Taking Care Of Our Vulnerable Ones Is A Matter Of Importance

By | June 30, 2015

(Initially published as a column in the AM News)

giftsBetween 1998 and 2002 when my oldest son was born, I spent every Saturday morning practising social skills with a boy who had autism. He had a very sweet face and big brown eyes, and, just like any other six-year-old, he was happy to have people visit. Because of his condition, he had a couple of visits every week and his parents were relieved to have the help and also that extra bit of time off.

I was a volunteer, part of a buddy program that the Autism Society of BC had to put an end to in 2000, regretfully (sad to imagine that a program that used free community resources of the best kind – willing people, could not be saved). I opted to keep working with the boy, despite the program being terminated until my son was born and my days underwent a new baby reform and time to spare became a dream.

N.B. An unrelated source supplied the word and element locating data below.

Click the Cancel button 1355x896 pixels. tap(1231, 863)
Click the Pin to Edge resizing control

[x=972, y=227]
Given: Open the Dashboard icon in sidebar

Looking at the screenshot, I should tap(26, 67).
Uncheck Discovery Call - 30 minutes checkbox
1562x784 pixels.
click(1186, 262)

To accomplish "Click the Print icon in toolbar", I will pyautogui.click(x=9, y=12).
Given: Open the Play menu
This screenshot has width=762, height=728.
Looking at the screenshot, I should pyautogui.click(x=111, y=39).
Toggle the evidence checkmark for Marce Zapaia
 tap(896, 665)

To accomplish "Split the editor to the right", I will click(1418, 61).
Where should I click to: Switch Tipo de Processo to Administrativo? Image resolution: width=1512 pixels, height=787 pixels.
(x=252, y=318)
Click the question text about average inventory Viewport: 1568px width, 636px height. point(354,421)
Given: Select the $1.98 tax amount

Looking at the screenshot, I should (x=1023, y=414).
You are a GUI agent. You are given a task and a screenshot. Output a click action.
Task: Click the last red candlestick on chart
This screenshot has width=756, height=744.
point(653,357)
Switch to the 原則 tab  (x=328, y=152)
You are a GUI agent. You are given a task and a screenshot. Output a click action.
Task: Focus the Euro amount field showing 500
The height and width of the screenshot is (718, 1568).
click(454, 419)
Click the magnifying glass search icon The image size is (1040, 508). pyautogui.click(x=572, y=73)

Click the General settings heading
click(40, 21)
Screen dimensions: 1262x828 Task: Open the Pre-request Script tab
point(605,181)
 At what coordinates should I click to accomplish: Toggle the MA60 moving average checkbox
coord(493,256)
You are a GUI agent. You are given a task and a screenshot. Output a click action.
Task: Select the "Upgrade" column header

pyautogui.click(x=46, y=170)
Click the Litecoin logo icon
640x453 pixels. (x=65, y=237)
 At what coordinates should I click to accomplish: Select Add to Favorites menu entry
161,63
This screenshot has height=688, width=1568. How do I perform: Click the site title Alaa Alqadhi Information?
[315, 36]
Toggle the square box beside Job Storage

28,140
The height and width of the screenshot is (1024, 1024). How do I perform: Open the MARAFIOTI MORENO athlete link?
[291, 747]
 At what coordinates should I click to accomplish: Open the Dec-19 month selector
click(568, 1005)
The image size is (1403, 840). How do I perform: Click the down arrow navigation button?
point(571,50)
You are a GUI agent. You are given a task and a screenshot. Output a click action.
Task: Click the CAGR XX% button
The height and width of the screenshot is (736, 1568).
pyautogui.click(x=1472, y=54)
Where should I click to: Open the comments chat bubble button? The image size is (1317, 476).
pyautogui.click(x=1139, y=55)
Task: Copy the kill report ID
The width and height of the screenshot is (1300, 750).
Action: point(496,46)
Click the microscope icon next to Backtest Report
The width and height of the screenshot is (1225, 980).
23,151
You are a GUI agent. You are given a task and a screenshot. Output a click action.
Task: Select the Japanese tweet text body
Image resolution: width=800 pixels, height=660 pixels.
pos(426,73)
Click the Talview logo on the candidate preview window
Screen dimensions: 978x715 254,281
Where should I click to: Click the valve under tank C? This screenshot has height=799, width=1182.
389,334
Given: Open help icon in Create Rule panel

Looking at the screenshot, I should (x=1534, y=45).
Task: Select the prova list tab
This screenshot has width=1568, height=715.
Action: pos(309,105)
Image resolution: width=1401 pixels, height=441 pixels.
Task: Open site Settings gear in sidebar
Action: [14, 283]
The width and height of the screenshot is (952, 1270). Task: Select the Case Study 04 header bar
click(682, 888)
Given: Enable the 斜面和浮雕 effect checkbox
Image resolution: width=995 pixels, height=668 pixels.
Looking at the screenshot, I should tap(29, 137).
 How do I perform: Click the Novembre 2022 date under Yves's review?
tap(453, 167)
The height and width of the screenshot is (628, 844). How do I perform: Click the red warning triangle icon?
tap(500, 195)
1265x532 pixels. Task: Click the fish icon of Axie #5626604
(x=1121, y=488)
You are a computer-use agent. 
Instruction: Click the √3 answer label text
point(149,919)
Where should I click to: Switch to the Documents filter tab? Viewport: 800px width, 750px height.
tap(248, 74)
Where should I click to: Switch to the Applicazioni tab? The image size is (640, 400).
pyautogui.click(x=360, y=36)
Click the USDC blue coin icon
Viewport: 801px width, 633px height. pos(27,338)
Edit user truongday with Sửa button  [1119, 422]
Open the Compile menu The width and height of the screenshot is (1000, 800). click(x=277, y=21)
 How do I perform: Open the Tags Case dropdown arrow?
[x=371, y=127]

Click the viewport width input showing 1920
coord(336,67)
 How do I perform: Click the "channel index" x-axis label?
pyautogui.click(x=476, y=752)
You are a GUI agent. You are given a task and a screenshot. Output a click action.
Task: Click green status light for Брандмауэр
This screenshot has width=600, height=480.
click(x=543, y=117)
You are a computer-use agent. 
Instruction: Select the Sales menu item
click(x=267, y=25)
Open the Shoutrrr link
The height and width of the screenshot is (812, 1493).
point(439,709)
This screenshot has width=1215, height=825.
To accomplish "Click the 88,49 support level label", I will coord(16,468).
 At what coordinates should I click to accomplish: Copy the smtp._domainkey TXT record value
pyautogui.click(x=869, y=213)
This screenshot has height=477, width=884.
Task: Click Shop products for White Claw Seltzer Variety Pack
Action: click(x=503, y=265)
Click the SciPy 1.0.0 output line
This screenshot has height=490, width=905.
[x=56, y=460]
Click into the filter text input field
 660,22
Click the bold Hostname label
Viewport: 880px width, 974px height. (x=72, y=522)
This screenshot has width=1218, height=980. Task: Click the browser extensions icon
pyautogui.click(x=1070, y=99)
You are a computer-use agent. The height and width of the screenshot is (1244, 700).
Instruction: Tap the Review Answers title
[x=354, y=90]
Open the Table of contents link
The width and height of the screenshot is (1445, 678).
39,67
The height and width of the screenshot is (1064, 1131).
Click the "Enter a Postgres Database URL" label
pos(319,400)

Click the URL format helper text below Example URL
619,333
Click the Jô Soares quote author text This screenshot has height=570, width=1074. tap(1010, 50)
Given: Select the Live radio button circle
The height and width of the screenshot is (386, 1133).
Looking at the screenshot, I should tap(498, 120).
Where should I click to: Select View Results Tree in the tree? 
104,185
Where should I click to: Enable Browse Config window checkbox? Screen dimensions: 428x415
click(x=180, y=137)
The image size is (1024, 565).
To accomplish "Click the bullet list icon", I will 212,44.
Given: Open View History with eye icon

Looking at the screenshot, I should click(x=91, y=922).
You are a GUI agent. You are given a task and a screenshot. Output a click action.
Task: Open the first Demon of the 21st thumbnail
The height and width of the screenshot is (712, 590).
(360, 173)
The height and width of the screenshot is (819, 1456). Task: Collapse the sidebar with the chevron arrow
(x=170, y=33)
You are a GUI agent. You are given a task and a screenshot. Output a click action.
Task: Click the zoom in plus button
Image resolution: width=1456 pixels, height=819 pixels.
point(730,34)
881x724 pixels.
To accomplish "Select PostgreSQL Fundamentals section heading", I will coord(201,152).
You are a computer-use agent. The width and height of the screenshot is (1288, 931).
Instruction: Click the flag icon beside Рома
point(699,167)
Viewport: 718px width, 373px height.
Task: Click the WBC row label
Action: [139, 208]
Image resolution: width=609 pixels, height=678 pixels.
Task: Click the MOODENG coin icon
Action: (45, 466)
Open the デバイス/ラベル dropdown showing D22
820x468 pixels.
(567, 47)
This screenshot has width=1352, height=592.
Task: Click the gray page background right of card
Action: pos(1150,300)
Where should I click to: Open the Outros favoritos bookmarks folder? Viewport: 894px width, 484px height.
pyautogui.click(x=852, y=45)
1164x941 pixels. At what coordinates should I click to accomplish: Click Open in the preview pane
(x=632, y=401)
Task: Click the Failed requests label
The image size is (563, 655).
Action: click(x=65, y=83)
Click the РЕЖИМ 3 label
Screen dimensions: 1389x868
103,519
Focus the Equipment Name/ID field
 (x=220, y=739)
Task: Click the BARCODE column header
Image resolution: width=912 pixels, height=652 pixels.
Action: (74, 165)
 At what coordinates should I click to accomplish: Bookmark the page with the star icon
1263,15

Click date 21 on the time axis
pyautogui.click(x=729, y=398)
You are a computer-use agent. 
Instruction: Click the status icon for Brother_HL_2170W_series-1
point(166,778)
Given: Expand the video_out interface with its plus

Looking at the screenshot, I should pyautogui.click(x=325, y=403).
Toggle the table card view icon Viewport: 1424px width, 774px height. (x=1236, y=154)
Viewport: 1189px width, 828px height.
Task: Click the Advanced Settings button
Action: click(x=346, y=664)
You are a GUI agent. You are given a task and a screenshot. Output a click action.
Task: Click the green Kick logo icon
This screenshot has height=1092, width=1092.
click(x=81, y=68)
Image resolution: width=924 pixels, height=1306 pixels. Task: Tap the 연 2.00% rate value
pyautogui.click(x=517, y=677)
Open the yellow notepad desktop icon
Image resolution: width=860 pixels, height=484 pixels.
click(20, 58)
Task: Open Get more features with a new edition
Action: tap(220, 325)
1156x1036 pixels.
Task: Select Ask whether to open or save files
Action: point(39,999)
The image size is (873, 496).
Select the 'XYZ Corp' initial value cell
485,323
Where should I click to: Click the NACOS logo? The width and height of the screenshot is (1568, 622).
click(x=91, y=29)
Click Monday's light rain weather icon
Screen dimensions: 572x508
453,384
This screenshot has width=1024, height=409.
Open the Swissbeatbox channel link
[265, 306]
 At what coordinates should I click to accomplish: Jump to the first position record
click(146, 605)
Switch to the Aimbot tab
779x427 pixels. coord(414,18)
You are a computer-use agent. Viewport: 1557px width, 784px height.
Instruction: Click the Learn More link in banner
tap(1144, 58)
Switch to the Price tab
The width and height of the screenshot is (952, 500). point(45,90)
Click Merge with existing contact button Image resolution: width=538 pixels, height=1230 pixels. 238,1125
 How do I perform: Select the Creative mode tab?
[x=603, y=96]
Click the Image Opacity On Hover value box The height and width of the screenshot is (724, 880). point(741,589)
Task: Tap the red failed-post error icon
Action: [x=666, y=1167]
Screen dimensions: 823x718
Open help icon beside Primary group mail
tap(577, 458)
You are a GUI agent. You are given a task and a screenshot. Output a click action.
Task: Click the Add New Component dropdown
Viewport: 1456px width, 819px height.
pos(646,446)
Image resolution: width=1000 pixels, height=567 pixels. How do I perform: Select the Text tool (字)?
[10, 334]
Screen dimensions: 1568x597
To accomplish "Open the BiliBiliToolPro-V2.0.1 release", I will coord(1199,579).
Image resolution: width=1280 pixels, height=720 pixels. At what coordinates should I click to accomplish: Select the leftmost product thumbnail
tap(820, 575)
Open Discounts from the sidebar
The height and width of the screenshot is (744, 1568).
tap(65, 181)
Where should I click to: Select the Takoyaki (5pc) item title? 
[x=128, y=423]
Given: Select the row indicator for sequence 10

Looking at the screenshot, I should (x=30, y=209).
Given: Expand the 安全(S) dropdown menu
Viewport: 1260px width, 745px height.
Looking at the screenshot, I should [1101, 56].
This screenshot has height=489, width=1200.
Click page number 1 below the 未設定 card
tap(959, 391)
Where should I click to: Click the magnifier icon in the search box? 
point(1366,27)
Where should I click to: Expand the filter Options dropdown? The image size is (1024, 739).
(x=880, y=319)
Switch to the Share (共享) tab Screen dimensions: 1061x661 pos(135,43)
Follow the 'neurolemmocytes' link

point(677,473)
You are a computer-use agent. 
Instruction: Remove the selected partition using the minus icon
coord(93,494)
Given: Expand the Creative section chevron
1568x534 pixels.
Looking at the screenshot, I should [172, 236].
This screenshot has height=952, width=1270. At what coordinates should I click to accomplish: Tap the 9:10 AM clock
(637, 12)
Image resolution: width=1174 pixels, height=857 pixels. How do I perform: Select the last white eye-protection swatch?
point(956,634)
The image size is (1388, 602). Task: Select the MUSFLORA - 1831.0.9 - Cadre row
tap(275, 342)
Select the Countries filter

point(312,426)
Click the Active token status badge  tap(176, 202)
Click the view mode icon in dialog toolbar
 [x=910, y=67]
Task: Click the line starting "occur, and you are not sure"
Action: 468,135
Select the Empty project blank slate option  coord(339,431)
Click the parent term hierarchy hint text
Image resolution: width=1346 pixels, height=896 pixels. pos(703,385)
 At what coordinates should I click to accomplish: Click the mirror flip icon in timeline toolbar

The boy’s family had many concerns about the future because they knew that one day their little boy with autism will become an adult with autism and the somewhat limited resources will be even more limited. They were right. He is now 21 and part of the group of adults with developmental disabilities who have access to limited care and resources, if any, outside their home.

A ‘then what?’ situation that I have come to hear of more than one time, and not just autism-related.

The son of some of my close friends has Duchenne muscular dystrophy and their journey, challenging by default one could say, has been, at times, even more challenging due to closed doors and a rather undignifying message of ‘No, we cannot help you with that.’

The community they live in stepped up and organized fundraisers to help out. It meant the world to my friends, but the fact remains that their expectations to have an ‘official’ hand get them out of the murky waters of increasing financial burdens and a quagmire of worries regarding the future are being put to test too often.

It is hard to imagine that kind of anguish. It is shameful that there is not enough funding to support those most vulnerable in our society. An ever-growing group, by all accounts and unfortunately so, that includes many people, young and old, with different issues; from developmental disabilities, to genetic conditions to cancer and mental issues, we hear of waiting lists and dwindling resources, and at the same time we hear of willing staff trying to help but becoming equally frustrated at the limited amount of funds that provincial and federal governments allocate to those in need.

In our own part of the woods here in Kamloops, we have but one oncologist at RIH, which means new patients who need one are directed to Kelowna. Cancer treatments and traveling do not mix well but what to do if you have no choice? The local discussion forums have been rife with arguments over the allocation of (lots of) money for the new Performing Arts Center when matters such as lack of specialized clinics are more needed in our midst. Steamy pros and cons matches aside, those who have been under threat, or their loved ones, know that available care is vital.

In caring for the most vulnerable, a country shows its true colours one could say. Budgets are never easy to figure out and issues keep piling up. Yet at the same time, those of us who are most at risk and their caregivers cannot be pushed to the side and told to wait until resources, be it money or people, are available. Some simply cannot wait; they do not have the luxury to do so.

It is heartwarming to see that at an individual or community level many people care and are willing to help out, but that is not enough to get those who need help through the thick of it. With elections approaching, we need to ask those who want to take the lead to care for our vulnerable ones. Together with a much needed solid education agenda, a plan to revive services and set aside funds for those in need should be a must-do for our soon to be elected government. We will all be better for it.

As I already said, it is hard to imagine the anguish of those who desperately need help, yet we have to do it. Our humanity obliges us to.